Molto altro è stato detto alla presentazione da Croppi e Broccoli nell’ottica romana, da Emmanuele nell’ottica di presidente delle Scuderie e del Palexpo, e da Rossella Vodret e Francesco Buranelli nell’ottica di curatori della mostra. Ci sembra, tuttavia, che Strinati e Paolucci abbiano dato l’interpretazione autentica di un evento che ha messo in fila in paziente attesa folle di visitatori.
Con questa introduzione siamo entrati nel clima della mostra, la racconteremo ripercorrendo anche le tappe principali della vita del Maestro attraverso le 24 opere esposte nei periodi in cui è divisa. Premettiamo soltanto che al fascino dell’allestimento di Michele De Lucchi si aggiunge quello ottenuto dai curatori mediante il confronto tra opere e soggetti in modo da creare una dialettica autentica rispetto a quella, che si è evitata, tra i diversi atteggiamenti della critica sulle attribuzioni.
E mediante la collocazione in tre grandi settori contrassegnati da uno sfondo di diverso colore, che corrispondono alle differenti fasi della sua vita: così ci immergiamo nel verde della “giovinezza”, per poi passare al rosso del “successo” fino al grigio della “fuga”, alla quale segue la scomparsa.

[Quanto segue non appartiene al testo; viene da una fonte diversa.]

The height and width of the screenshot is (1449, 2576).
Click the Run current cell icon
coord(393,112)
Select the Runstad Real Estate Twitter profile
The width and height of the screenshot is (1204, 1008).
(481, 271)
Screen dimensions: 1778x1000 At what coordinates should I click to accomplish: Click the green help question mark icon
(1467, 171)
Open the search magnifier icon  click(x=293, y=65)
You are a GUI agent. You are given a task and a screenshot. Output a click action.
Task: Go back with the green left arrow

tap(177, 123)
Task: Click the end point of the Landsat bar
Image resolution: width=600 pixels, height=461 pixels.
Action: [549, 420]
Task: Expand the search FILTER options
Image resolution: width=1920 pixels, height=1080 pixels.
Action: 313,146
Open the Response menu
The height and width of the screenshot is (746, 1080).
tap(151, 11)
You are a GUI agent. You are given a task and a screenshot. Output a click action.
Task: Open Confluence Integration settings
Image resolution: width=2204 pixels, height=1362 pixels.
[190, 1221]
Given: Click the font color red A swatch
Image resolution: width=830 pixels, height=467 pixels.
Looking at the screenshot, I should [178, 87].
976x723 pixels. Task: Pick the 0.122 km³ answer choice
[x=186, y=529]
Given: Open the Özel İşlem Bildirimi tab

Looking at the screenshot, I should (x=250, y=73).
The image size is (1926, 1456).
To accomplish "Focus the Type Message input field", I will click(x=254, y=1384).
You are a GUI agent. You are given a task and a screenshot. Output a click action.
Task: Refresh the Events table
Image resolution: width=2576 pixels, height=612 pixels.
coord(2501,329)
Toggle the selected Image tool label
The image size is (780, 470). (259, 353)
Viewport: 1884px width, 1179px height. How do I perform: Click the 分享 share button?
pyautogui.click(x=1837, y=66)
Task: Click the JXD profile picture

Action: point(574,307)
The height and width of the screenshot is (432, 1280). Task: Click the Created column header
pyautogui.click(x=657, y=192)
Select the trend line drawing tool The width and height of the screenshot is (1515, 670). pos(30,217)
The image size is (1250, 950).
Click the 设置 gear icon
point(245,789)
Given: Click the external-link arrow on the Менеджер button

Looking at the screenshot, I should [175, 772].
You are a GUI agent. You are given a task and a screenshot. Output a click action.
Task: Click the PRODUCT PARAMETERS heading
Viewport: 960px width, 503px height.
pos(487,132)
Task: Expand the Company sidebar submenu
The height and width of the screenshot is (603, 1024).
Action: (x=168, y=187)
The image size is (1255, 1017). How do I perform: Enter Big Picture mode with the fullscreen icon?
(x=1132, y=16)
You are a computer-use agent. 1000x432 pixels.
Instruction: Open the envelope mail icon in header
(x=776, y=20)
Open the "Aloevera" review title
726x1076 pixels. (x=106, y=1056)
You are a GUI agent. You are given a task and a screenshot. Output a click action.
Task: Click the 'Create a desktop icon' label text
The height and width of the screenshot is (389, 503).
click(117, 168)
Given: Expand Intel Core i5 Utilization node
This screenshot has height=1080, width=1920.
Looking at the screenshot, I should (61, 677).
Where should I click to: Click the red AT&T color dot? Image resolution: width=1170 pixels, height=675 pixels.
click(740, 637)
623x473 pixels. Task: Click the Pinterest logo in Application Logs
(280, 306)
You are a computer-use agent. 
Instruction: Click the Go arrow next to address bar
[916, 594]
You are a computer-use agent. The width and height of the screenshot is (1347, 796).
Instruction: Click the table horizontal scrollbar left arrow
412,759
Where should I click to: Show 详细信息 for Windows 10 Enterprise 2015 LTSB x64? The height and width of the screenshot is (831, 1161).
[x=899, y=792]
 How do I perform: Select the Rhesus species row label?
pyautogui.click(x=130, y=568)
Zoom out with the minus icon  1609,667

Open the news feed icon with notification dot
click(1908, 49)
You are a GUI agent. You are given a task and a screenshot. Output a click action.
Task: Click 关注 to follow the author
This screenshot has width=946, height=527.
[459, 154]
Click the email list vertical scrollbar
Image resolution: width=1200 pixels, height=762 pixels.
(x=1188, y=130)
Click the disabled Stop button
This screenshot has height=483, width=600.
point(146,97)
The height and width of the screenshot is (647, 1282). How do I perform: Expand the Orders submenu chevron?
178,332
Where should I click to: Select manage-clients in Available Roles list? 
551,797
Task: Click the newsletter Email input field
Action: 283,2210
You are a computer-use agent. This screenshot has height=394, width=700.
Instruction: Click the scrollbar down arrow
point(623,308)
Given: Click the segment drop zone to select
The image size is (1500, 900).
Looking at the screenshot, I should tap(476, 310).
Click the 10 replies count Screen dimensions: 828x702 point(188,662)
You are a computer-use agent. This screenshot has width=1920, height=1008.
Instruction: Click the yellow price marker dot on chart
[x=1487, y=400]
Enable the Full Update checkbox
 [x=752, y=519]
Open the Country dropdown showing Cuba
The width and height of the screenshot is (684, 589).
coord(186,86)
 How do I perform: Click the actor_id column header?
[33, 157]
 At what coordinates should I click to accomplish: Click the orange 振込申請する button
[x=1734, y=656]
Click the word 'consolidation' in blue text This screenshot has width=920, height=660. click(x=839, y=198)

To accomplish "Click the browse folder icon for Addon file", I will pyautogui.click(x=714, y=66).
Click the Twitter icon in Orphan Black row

La fase della “giovinezza”: la vita
La rassegna pittorica di questa fase inizia nel 1592, dopo il trasferimento a Roma. Dei primi ventuno anni – era nato il 29 settembre 1571 nella cittadina vicino Milano di cui Michelangelo Merisi prenderà il nome – non si conoscono sue opere, ma i particolari della prima parte della sua vita possono fare luce sulla formazione che si riverbera sulle opere pittoriche che nascono a Roma.
Il padre Fermo Merisi era architetto e amministrava la casa di Francesco Sforza, del ramo cadetto e marchese di Caravaggio. Questa posizione gli dava una certa stabilità e benessere economico e metteva in contatto la sua famiglia con la corte della marchesa, Costanza Colonna figlia di Marcantonio, un aristocratico molto vicino al papato. Ma durò poco, la peste di Milano del 1577 fece tra le sue vittime il padre Fermo e un fratello, e lui a soli sei anni restò affidato alla madre.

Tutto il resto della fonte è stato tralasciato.